2. Apportionment of goodwill between the assessee company and its affiliates.

Issue-wise Detailed Analysis:

1. Disallowance of Depreciation on Goodwill:

The primary issue revolves around whether the depreciation claimed by the assessee on goodwill should be disallowed. The assessee, a courier and logistics service provider, had acquired certain business undertakings on a slump sale basis, resulting in the creation of goodwill in its books. The assessee claimed depreciation on this goodwill under Section 32 of the Income Tax Act, 1961. The Assessing Officer (A.O) disallowed 75% of the depreciation claimed, attributing only 25% to the assessee and the rest to its parent company and affiliates.

The CIT(A) observed that the Tribunal had previously quashed the Pr.CIT’s order under Section 263 for A.Y. 2011-12, which had directed the apportionment of goodwill between the assessee and its affiliates. The Tribunal found that the affiliates were not parties to the agreement for acquiring the business, and thus, the entire goodwill should be attributable to the assessee alone. Consequently, the CIT(A) directed the A.O to delete the disallowance of depreciation on goodwill.

2. Apportionment of Goodwill:

The A.O had followed the reasoning from the Pr.CIT’s order for A.Y. 2011-12, which suggested that the goodwill should be apportioned between the assessee and its affiliates. However, the Tribunal had quashed this order, stating that there was no material basis for such apportionment. The Tribunal noted that the agreement for acquiring the business was solely between the assessee and the sellers, with no involvement of the affiliates. Hence, the goodwill could not be apportioned.

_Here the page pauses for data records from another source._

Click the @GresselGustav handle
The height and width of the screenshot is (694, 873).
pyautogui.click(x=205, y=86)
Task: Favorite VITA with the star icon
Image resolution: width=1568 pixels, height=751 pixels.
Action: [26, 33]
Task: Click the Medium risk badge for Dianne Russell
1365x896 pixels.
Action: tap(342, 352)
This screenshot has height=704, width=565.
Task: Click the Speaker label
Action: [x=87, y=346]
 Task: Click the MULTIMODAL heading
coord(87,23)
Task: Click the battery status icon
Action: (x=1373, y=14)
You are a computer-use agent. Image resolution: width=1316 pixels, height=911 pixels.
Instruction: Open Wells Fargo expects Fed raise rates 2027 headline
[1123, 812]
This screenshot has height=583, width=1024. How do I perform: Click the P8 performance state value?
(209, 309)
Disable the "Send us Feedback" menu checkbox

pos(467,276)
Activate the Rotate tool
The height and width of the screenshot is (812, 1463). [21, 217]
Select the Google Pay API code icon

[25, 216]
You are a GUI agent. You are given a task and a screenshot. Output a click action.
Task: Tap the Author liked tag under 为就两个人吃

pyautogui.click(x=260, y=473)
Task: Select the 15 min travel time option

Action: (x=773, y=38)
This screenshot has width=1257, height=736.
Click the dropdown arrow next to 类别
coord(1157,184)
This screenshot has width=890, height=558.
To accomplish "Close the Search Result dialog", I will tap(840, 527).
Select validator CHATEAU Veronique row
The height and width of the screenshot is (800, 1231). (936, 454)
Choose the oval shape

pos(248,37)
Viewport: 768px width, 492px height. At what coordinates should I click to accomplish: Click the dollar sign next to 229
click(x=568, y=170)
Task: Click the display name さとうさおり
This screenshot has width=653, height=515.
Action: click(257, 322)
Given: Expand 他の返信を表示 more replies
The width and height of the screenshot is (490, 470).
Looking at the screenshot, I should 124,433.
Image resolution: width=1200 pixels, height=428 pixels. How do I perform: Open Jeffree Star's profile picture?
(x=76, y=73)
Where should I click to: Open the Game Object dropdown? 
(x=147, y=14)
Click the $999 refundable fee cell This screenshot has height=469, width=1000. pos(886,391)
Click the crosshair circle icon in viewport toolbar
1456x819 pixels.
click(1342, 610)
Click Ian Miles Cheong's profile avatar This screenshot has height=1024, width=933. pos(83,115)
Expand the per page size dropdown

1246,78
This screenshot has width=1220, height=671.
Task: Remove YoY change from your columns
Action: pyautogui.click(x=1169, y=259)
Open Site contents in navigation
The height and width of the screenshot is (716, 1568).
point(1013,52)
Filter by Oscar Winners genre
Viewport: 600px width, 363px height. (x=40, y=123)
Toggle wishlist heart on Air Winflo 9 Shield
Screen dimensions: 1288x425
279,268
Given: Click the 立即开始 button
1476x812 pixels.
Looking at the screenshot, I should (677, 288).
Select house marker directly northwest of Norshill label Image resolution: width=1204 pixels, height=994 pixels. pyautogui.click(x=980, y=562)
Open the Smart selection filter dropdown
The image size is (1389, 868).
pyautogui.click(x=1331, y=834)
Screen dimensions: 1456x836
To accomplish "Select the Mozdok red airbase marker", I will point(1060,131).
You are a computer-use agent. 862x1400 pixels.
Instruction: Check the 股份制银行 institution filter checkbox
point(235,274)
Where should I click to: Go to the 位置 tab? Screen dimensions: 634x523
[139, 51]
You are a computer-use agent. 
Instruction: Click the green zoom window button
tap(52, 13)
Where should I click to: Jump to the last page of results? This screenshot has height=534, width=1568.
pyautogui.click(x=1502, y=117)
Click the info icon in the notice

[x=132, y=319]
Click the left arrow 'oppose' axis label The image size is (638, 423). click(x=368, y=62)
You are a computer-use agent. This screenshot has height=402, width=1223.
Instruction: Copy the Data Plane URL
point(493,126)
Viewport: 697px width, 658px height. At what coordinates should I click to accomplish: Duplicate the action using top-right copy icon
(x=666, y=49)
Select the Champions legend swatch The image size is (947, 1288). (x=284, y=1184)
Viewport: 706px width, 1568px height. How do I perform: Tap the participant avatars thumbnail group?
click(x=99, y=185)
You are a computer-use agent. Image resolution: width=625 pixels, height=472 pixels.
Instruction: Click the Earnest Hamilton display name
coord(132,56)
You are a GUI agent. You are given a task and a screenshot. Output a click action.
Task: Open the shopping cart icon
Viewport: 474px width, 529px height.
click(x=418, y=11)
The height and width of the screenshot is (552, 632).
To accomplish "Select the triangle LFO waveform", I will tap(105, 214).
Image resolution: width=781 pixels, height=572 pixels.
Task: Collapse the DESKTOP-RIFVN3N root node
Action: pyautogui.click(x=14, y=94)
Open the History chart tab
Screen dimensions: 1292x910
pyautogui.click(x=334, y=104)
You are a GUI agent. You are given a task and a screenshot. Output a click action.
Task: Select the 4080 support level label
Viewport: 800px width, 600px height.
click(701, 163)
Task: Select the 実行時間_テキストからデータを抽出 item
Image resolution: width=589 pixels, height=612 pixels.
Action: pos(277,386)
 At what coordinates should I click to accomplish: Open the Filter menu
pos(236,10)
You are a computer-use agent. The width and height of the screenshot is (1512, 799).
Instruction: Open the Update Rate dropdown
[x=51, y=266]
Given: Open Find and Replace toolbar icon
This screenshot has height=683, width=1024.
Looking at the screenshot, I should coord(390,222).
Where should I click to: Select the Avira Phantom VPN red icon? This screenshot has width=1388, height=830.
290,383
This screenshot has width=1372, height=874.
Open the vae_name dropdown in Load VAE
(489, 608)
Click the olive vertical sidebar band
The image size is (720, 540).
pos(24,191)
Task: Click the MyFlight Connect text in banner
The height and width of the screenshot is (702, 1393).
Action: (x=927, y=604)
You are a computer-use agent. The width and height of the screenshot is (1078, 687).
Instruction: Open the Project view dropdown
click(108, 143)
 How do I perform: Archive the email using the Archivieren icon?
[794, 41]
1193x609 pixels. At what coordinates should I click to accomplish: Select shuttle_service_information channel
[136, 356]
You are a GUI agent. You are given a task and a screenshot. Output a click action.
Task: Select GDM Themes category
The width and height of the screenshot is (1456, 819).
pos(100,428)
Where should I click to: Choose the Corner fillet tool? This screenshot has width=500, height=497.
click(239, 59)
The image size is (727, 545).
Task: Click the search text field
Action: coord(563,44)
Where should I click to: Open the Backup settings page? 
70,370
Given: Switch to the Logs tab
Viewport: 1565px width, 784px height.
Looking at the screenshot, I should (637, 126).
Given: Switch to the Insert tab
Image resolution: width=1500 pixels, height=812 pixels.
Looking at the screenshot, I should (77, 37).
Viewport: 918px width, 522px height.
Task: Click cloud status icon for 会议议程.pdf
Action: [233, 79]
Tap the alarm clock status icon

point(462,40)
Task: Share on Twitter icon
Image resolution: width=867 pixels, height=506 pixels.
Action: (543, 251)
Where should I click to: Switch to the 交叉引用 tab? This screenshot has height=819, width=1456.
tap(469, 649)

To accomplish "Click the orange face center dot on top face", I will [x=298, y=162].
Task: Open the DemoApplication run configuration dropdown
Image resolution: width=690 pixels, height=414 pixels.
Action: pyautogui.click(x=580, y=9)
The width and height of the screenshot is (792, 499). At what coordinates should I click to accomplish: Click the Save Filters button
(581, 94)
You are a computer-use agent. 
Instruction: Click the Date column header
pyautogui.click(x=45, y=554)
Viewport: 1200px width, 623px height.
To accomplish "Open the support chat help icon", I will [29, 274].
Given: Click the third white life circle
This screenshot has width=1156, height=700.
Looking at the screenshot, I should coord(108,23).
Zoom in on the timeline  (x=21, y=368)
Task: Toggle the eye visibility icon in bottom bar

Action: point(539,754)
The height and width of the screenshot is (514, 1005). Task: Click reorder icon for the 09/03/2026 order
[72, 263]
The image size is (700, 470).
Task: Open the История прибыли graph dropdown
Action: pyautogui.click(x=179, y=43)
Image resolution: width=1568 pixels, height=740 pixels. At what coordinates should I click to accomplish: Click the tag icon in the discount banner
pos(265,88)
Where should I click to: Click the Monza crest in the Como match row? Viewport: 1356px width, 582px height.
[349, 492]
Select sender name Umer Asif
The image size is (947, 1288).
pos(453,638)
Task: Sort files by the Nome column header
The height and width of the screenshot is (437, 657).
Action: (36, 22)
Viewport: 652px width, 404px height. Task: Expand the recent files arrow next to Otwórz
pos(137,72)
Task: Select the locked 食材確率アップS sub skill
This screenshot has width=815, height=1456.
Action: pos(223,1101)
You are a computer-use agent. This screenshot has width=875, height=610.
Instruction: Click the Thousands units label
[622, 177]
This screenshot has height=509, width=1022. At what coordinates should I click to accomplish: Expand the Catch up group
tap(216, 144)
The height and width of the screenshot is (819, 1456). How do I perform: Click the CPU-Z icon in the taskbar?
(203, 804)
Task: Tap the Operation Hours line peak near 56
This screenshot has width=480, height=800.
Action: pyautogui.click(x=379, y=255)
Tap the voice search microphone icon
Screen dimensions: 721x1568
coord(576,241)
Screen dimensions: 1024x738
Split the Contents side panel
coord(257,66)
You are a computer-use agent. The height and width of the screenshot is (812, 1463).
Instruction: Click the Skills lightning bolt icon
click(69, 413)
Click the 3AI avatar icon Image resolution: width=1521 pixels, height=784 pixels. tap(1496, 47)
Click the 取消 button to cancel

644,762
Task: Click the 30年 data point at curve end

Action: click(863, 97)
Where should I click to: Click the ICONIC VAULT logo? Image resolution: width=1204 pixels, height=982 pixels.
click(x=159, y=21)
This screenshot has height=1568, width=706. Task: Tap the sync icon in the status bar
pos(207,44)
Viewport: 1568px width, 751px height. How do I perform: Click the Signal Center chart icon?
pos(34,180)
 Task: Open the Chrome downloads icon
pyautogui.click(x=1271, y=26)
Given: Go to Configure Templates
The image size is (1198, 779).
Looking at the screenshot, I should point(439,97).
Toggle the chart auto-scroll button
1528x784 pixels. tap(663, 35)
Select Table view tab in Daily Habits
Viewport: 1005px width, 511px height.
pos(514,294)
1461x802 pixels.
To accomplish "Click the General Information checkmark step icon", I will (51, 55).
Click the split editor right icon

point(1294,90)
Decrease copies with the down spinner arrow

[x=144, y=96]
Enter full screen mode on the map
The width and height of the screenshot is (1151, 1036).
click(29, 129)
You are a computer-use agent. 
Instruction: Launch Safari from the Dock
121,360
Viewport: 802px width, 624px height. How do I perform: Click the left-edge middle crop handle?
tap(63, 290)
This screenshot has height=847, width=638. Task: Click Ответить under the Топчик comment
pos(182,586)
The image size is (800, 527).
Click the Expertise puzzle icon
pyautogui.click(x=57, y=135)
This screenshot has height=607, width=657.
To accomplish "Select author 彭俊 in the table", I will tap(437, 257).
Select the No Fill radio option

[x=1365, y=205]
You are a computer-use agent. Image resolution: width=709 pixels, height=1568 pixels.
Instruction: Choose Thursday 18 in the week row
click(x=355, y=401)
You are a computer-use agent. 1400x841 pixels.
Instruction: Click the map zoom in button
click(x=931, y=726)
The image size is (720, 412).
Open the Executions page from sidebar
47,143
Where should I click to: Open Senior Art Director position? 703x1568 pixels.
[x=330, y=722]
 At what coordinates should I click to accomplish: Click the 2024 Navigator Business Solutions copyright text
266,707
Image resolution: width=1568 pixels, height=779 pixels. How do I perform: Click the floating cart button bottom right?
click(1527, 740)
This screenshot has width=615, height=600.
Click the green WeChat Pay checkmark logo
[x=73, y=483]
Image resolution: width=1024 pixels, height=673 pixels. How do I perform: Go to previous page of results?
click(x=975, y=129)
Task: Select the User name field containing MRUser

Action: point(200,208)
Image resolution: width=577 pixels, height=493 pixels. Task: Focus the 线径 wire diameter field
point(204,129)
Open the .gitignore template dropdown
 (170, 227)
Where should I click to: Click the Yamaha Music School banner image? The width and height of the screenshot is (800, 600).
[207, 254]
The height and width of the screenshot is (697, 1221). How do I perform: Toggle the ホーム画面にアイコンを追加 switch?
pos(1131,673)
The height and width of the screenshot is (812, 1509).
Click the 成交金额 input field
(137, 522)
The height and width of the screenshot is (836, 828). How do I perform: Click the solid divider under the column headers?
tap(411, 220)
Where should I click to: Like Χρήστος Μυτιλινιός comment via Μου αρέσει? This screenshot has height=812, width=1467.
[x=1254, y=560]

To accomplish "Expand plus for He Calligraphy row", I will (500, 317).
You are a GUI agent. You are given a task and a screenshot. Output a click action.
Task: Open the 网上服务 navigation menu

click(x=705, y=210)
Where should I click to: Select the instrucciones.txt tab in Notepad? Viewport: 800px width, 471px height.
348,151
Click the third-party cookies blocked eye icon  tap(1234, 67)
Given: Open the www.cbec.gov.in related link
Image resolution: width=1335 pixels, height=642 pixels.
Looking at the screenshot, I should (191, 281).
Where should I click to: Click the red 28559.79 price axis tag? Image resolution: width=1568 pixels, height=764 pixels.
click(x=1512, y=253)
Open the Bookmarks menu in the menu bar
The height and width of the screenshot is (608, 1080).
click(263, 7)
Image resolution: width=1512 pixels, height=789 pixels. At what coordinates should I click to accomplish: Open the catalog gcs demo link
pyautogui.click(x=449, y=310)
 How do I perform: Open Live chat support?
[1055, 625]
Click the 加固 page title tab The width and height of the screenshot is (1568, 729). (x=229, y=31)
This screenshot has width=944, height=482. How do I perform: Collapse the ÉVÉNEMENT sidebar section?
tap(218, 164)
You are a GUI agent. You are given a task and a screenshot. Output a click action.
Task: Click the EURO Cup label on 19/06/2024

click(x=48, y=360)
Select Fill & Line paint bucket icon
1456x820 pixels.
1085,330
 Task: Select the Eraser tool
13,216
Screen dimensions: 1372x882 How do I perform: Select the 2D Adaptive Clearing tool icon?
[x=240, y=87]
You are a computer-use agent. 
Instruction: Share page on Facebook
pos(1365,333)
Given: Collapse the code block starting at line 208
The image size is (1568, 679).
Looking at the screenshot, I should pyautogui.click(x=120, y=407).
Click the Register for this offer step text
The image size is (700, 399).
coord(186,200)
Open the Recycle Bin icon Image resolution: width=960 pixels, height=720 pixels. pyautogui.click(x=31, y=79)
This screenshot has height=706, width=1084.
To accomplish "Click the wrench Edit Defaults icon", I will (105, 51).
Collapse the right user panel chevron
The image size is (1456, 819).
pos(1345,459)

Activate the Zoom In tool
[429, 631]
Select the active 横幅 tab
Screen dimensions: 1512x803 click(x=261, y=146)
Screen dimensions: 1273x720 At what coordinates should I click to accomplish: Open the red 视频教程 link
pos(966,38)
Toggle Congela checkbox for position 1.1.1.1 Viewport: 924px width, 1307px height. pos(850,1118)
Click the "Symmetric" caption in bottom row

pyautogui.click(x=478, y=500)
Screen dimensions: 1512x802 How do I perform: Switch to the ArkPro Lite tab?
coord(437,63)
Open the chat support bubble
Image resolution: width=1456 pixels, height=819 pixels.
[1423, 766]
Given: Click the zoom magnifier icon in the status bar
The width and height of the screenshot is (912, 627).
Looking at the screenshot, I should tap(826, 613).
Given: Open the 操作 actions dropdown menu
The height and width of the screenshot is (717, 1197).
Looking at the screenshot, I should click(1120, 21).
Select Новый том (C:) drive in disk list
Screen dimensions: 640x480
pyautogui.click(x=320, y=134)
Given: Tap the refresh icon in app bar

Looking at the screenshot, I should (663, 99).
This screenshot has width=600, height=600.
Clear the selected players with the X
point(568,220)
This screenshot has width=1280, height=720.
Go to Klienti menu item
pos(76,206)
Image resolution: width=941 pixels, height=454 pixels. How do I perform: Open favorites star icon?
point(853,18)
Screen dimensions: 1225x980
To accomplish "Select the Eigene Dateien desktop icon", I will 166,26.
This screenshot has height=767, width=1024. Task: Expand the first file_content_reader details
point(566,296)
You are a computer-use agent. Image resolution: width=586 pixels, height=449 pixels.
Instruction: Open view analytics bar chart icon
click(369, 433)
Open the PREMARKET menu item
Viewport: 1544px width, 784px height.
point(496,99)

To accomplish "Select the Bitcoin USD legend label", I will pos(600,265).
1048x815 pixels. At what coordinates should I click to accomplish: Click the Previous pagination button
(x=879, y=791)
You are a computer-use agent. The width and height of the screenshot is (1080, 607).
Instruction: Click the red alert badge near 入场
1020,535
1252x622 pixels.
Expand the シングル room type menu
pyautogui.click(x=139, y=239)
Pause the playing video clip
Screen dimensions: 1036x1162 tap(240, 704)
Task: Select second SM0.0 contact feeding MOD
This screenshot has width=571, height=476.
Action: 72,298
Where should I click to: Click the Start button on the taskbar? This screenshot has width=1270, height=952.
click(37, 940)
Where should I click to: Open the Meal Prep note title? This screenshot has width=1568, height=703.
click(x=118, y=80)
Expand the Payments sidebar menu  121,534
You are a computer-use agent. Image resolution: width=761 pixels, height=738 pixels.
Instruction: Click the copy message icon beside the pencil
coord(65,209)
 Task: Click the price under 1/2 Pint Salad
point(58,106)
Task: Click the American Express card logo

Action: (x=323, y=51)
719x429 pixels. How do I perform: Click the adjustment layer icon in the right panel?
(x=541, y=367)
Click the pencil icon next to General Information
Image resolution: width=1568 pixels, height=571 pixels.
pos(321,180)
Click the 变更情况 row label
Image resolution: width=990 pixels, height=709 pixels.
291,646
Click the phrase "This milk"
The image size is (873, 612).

The Tribunal also highlighted that the provisions of Section 43(1) and Section 38 of the Income Tax Act do not support the apportionment of cost in this manner. Furthermore, the Tribunal referenced the Supreme Court’s ruling in the case of Vodafone International, which emphasized the economic independence of parent and subsidiary companies for tax purposes.

Conclusion:

The Tribunal upheld the CIT(A)’s decision for both A.Y. 2014-15 and A.Y. 2015-16, dismissing the revenue’s appeals. The Tribunal found no infirmity in the CIT(A)’s order, which relied on the Tribunal’s earlier decision that the entire goodwill should be attributable to the assessee and not apportioned with its affiliates. Consequently, the disallowance of depreciation on goodwill was deleted, and the appeals filed by the revenue were dismissed.

Order Pronounced:

The appeals for A.Y. 2014-15 and A.Y. 2015-16 were dismissed, and the order was pronounced in the open court on 24.02.2021.